La distribución plurifocal es un elemento constante en las acciones de Llorenç que, indispensable para los espacios abiertos, también debería serlo para la creación contemporánea indoors, pues ¿quién escucha en casa música con el equipo emisor colocado justo delante? ¿no lo situamos en todo caso lateralmente? Las formas de escucha indudablemente son complejas, y en muchas ocasiones perdemos la denominada espacialidad del sonido, parámetro que la música experimental y el arte sonoro han sabido recuperar y reinterpretar. La disposición en alturas de los músicos ya aludida se ideó para potenciar esta cualidad entre otros efectos. La audiencia convocada se situó en la parte plana de la hondonada inscrita en los vértices de los tres sets, lugar para la acampada. Estos focos emisores funcionaron alternativamente como centros independientes o como partes articuladas en secciones de a dos o a tres, estructuras que cambiaron a lo largo de la noche, combinando en ocasiones el silencio con los cantos al oído con los que Montserrat deleitó a algunos asistentes. Los focos empleados en este De sol a sol fueron estáticos, lo que proporcionó referencias al oyente en una noche de luna tardía, a la vez que incentivó la audición dinámica o peripatética del deambular.

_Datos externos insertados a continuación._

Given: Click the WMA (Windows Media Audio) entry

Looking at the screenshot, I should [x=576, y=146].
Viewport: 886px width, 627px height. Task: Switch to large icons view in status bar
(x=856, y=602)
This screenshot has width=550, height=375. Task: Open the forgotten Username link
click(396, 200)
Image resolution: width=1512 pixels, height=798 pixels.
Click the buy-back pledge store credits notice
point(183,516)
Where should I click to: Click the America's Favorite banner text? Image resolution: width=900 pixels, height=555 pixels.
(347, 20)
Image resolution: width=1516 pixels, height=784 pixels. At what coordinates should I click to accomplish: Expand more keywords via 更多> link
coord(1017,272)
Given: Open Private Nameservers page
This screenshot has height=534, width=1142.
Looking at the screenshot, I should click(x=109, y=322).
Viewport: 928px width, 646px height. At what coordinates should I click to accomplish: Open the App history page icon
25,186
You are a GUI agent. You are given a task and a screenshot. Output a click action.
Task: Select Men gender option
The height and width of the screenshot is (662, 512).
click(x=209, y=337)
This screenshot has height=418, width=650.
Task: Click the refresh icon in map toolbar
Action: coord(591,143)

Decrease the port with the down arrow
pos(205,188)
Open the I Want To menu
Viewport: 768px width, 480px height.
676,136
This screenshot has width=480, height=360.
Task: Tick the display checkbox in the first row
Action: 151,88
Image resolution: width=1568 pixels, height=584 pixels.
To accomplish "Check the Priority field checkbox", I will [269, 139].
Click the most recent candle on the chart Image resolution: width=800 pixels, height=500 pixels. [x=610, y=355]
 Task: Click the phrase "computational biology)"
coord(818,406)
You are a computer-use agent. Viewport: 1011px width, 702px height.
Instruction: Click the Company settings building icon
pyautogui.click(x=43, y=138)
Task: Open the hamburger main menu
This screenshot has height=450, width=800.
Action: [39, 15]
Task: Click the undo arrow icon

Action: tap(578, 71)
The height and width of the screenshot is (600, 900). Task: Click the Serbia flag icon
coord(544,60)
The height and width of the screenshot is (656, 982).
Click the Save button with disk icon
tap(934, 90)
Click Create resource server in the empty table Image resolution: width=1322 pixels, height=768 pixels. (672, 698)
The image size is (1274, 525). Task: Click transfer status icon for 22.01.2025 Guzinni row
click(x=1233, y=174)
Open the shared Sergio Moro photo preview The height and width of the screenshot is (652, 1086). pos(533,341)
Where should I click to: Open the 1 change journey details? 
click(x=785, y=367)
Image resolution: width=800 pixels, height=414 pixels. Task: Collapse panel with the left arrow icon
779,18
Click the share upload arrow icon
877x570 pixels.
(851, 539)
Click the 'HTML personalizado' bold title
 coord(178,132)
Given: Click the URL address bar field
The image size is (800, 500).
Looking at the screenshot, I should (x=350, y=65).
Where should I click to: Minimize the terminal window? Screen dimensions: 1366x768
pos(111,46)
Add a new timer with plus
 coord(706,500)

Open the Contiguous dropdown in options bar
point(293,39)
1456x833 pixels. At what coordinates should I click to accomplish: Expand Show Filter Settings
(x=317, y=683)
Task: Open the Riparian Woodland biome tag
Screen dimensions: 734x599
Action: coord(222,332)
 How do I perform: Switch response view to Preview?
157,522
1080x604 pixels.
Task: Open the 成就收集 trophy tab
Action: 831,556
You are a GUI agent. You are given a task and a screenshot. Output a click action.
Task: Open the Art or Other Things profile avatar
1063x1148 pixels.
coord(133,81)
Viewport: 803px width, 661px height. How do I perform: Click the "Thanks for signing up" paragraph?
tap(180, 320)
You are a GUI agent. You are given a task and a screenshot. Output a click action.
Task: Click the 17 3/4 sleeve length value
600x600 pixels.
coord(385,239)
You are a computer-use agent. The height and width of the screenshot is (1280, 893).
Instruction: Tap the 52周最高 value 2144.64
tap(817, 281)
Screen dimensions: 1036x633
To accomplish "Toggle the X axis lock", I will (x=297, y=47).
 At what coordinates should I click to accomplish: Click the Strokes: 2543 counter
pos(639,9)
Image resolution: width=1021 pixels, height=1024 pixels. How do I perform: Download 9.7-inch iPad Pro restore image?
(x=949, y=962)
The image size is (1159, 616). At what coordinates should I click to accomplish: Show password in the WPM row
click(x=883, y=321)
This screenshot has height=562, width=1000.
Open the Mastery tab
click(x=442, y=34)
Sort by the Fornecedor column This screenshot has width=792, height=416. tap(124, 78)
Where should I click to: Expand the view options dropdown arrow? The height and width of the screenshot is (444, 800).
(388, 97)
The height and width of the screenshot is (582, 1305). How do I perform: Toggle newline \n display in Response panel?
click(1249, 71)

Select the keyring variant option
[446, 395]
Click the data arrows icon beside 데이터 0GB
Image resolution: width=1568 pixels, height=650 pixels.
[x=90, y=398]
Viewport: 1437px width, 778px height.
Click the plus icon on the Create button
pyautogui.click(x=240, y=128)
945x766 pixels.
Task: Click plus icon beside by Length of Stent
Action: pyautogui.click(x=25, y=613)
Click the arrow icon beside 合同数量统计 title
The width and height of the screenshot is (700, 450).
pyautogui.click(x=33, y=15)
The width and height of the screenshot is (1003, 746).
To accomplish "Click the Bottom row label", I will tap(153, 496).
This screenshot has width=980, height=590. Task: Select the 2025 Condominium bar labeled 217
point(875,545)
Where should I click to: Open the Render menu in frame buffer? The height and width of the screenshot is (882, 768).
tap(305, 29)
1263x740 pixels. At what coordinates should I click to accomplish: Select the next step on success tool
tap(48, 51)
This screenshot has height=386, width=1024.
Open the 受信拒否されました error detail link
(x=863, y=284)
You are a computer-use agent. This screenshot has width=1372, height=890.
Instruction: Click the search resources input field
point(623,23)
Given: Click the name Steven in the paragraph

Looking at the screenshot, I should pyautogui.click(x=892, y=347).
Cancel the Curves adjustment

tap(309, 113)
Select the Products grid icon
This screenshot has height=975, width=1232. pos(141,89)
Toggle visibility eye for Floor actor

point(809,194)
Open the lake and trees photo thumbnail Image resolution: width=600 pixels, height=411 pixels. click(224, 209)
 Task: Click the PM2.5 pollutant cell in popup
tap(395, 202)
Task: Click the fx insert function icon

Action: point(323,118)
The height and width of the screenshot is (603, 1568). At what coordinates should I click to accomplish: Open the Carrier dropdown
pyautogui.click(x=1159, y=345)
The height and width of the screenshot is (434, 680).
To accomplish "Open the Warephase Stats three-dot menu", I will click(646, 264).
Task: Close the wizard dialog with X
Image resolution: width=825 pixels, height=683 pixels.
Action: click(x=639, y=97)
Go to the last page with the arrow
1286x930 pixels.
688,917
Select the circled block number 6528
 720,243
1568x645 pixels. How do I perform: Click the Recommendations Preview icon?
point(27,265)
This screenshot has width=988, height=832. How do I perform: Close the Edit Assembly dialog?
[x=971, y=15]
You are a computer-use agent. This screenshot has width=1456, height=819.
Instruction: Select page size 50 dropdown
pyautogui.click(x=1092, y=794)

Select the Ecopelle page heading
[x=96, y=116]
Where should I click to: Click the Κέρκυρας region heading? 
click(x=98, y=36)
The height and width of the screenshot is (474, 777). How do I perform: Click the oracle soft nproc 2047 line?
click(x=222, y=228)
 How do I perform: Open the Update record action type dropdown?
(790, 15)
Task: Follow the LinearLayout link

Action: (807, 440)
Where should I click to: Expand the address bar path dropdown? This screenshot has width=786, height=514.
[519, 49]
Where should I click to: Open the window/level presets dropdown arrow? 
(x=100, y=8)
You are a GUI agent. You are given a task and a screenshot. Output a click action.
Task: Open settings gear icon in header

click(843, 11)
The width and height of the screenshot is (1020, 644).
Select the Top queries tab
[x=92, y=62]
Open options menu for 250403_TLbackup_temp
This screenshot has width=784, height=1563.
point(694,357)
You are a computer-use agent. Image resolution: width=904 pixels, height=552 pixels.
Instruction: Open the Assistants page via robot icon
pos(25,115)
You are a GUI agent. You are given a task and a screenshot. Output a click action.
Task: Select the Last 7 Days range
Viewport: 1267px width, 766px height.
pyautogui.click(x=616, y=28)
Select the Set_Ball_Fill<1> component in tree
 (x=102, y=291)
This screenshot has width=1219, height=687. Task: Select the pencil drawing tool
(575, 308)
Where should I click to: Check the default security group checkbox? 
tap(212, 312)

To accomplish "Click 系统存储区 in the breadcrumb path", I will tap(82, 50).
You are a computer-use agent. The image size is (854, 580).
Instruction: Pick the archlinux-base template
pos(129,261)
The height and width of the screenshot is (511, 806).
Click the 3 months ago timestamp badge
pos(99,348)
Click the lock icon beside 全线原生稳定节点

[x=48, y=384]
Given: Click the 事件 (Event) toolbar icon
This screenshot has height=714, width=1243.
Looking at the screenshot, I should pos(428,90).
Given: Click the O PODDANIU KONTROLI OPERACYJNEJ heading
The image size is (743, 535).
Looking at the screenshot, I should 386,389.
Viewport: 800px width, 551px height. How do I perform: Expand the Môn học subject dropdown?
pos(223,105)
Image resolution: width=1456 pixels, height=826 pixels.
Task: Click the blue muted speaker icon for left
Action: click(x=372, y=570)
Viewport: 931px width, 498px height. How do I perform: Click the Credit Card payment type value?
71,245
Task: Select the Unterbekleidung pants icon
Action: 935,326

El concierto se abrió con la intervención vocal de niños acompañados con palos de lluvia, coordinados por Montserrat. Finalizada esta actuación, cada cual se dispersó en la búsqueda de una ubicación desde la que se daría paso al atento escuchar en todas direcciones. La distribución nada casual de los sets, acorde a la morfología del terreno y que tampoco olvidó los condicionantes de las frecuencias de emisión, se vio recompensada en ciertas secciones a tres logrando una equilibrada estratificación en planos sonoros. En el plano más cercano al oyente transitó el fascinante clarinete de Miquel Àngel, yuxtapuesto o empastado con la voz de Montserrat, que conformó el plano intermedio; sobre ambos despuntaron las ondas metálicas, despojadas de armónicos debido a la mayor distancia del espectador. Los grillos acompañaron con bastante constancia estos ejercicios de noche en vela, aportaciones percibidas como ostinato frente a los balidos puntillistas más lejanos. Se amasaron texturas, densidades inestables, en la búsqueda versátil de nuevos estímulos, que reavivan la emoción en el que ya la posee.

En este De sol a sol no fue posible aferrarse a la oscuridad de lo nocturno como tentativa acusmática de vaciado, pues el titilar de las estrellas arreció con creces las vibraciones de lo que se escuchó.